No, the answer is d. There's no question about it since the inner loop you posted relies on N, not the value of the outer loop counter.

Now, if you're talking about counter2 being set to counter1 and using it as N, the answer would still be d because Big-O is an upper bound. For example:

for ( int i = 0; i < 10; i++ ) {
  for ( int j = i; j >= 0; j-- )
    ;
}

When i is 9 then j runs the full length of the outer loop, which is O(N). Since the outer loop is O(N), that gives you O(N^2). If you use O(N) as the upper bound, you've basically lied about your algorithm even though when i is 0, the inner loop isn't ten iterations. Even if it's for one iteration of the outer loop, the upper bound of the algorithm is O(N^2).

If you're really interested in being precise, you can work out a detailed analysis based on the increasing inner loop iterations. But that's not always worth it, and certainly not for this question.

>Same thing with this problem.
This is another form of the example I just gave.

Member Avatar for skeet123

Thanks Narue you helped me a bunch.

Member Avatar for Rashakil Fol

If you're really interested in being precise, you can work out a detailed analysis based on the increasing inner loop iterations.
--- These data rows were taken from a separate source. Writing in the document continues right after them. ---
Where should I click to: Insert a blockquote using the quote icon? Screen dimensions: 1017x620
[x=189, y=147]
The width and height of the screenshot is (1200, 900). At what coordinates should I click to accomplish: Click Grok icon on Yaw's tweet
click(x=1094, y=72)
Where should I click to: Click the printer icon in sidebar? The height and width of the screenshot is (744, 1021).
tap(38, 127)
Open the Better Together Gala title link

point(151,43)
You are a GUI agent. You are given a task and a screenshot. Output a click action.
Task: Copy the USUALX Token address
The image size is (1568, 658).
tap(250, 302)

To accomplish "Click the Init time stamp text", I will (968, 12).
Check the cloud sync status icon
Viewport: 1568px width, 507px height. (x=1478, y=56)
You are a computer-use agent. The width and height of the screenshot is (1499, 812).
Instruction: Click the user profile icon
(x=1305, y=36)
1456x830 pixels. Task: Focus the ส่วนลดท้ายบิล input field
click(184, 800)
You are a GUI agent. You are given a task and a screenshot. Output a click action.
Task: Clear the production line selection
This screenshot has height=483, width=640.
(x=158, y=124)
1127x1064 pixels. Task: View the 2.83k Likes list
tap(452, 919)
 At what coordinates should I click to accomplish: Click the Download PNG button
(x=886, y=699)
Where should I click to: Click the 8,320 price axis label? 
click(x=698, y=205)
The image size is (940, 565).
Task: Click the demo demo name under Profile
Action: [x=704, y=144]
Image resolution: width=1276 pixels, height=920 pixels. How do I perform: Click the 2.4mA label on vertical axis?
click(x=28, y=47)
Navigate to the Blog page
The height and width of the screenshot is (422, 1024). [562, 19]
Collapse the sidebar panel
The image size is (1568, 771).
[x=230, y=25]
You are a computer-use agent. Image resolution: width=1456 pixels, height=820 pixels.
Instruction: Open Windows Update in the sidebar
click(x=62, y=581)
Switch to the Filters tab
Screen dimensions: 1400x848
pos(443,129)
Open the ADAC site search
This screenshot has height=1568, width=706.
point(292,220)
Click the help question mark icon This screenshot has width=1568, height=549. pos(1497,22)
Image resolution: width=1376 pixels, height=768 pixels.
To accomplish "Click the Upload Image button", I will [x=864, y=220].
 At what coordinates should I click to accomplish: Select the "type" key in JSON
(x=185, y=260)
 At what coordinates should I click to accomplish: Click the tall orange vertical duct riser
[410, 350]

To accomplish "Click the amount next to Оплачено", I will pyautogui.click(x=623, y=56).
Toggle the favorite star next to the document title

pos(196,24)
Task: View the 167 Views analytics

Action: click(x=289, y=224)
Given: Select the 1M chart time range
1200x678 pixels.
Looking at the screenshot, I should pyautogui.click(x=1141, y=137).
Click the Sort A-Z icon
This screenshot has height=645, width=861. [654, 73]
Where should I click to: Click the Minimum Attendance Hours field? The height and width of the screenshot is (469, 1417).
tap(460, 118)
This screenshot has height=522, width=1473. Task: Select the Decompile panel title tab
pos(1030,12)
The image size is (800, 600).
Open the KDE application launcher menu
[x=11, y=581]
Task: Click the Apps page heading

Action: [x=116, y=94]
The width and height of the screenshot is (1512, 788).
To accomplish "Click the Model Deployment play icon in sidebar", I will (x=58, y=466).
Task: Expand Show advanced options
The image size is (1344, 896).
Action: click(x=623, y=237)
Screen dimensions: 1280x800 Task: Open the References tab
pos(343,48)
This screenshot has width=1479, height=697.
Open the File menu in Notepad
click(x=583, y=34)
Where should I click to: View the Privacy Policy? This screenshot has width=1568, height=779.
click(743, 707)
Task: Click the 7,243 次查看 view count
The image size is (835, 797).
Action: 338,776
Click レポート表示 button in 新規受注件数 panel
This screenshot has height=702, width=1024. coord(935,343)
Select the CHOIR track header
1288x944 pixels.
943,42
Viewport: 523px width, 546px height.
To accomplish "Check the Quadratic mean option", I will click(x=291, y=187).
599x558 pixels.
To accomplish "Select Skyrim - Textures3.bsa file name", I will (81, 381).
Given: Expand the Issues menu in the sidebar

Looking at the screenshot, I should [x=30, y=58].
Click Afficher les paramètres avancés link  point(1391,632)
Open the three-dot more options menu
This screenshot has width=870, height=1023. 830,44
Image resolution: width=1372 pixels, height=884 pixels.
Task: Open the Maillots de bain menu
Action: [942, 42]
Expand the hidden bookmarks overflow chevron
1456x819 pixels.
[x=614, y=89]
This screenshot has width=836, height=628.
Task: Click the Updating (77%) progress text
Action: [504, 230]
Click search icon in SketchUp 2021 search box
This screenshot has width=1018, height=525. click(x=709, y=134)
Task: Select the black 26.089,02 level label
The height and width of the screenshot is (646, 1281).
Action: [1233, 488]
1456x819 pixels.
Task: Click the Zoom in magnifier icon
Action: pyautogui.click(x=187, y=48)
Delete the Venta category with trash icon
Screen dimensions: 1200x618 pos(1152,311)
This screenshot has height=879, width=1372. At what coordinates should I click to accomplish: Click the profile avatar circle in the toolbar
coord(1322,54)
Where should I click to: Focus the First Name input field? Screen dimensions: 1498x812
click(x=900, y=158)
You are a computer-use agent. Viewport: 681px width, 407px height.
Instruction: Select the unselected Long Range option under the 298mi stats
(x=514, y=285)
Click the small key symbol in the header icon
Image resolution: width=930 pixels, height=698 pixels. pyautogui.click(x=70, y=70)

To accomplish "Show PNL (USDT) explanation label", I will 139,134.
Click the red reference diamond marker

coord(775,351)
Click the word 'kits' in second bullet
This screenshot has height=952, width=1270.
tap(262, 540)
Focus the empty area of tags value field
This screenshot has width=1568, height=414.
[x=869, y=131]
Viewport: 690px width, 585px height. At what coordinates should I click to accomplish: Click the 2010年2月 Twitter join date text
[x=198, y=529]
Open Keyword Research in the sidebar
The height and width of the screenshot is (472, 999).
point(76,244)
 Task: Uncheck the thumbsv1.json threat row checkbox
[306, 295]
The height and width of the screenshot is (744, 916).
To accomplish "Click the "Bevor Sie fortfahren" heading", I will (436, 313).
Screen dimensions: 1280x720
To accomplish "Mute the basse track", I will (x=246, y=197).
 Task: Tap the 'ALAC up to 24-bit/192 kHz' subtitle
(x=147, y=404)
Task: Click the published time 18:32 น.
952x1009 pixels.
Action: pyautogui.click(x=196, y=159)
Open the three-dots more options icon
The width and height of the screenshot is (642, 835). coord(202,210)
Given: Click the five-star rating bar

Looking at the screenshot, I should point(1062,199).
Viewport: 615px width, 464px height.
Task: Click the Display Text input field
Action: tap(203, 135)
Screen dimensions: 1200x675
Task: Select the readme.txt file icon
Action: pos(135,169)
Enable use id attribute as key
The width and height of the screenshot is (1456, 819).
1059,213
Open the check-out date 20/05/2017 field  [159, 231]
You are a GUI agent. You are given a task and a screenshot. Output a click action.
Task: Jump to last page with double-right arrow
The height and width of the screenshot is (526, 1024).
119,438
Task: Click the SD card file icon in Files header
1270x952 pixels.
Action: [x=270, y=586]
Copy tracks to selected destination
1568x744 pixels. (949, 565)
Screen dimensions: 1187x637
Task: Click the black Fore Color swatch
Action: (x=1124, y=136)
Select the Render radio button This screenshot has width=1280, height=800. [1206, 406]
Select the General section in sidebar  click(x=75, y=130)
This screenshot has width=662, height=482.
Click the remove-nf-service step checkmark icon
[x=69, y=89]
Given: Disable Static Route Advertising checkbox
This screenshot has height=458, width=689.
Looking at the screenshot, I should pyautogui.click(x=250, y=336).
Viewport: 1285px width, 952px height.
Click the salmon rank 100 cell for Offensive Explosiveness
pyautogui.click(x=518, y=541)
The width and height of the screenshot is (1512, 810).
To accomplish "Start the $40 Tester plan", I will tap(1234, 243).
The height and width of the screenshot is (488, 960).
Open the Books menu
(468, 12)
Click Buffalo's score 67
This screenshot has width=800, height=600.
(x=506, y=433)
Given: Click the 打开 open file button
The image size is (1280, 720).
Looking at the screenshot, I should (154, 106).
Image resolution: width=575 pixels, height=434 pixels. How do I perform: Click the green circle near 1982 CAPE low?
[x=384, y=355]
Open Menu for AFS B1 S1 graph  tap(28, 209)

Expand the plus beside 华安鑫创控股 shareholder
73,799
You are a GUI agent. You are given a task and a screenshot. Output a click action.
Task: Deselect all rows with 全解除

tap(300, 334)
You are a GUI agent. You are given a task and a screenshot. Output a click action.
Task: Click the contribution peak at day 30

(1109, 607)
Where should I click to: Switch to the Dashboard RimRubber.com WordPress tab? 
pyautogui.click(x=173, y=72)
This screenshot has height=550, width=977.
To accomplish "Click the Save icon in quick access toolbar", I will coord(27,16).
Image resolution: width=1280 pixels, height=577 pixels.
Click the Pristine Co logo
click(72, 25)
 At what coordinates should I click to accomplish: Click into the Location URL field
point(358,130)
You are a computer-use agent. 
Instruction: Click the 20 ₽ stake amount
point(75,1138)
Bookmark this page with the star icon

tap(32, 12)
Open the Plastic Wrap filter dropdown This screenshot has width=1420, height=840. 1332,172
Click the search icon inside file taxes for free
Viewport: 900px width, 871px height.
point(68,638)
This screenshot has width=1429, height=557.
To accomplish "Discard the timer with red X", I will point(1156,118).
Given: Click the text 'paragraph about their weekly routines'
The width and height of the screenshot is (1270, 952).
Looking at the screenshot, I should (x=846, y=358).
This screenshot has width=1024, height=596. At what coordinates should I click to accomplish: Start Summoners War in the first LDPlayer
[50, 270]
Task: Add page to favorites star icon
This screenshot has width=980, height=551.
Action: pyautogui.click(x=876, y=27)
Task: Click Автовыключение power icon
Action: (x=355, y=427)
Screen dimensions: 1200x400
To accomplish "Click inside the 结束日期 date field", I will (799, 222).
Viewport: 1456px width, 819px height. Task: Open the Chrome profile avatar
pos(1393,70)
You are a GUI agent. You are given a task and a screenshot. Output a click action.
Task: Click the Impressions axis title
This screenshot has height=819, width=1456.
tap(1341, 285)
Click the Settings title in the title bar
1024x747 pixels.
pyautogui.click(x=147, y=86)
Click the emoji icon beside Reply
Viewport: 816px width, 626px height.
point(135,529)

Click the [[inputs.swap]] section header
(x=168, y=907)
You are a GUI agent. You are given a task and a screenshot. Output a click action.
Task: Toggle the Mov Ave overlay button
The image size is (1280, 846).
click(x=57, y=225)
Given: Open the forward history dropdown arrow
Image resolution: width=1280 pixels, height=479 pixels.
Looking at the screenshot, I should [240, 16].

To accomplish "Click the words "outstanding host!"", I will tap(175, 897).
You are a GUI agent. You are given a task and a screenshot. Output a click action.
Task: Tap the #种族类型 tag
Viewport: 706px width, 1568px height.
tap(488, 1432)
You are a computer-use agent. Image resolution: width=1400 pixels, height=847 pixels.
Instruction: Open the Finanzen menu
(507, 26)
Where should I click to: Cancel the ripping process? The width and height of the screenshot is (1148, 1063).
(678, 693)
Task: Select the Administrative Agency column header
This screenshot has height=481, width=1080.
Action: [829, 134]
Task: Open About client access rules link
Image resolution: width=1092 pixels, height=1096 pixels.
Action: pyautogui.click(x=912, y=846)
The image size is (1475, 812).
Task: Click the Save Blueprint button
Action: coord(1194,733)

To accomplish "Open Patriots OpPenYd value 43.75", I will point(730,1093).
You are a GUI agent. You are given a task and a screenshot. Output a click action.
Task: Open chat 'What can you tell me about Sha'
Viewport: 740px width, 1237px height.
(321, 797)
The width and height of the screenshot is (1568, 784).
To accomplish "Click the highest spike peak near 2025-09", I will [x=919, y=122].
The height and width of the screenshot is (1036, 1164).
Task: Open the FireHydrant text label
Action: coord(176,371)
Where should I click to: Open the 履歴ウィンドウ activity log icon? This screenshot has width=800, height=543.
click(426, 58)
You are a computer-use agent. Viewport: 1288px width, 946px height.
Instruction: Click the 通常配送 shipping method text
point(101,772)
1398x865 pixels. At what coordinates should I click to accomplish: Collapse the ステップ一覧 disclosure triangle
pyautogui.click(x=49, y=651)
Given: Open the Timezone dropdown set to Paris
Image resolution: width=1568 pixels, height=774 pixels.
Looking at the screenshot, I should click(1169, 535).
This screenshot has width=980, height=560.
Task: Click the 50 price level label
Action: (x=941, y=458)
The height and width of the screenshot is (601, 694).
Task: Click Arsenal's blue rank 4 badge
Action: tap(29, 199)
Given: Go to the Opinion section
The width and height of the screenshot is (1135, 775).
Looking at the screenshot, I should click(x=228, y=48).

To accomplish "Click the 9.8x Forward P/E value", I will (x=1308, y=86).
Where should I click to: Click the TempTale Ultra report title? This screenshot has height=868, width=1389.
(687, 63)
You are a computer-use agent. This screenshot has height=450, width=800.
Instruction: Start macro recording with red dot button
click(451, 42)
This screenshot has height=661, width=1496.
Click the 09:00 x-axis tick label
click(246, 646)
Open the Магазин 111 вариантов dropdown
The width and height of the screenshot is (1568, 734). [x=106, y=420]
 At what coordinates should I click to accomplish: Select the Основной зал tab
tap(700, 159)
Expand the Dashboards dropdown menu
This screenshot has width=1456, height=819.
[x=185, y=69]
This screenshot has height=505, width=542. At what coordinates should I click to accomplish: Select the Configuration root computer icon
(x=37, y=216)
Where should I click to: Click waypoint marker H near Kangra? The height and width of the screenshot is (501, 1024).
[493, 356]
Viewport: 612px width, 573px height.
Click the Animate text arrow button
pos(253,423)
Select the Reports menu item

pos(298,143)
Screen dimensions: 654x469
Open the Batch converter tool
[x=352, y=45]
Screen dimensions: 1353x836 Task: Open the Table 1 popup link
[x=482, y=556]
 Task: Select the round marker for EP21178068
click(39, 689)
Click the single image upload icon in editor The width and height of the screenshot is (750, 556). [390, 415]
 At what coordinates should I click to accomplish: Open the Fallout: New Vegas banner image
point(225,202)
But that's not always worth it, and certainly not for this question.

To give an example of what Narue's talking about, it's not too hard to see that the total number of times you output the value count1+count2 will be N the first time through, N - 1 the second time, N - 2, the third time, and so on.

Then the total number of times you print a number will be N + (N - 1) + (N - 2) + ... + 3 + 2 + 1. This is known to equal (N^2 + N) / 2. Then your running time is O(N^2), since N^2 /2 becomes the dominating term when N gets really large.

Once you've done this (or seen it) once or twice, it becomes obvious, and going through motions like these are a waste of time, anytime you come across some pair of for loops with a similar structure.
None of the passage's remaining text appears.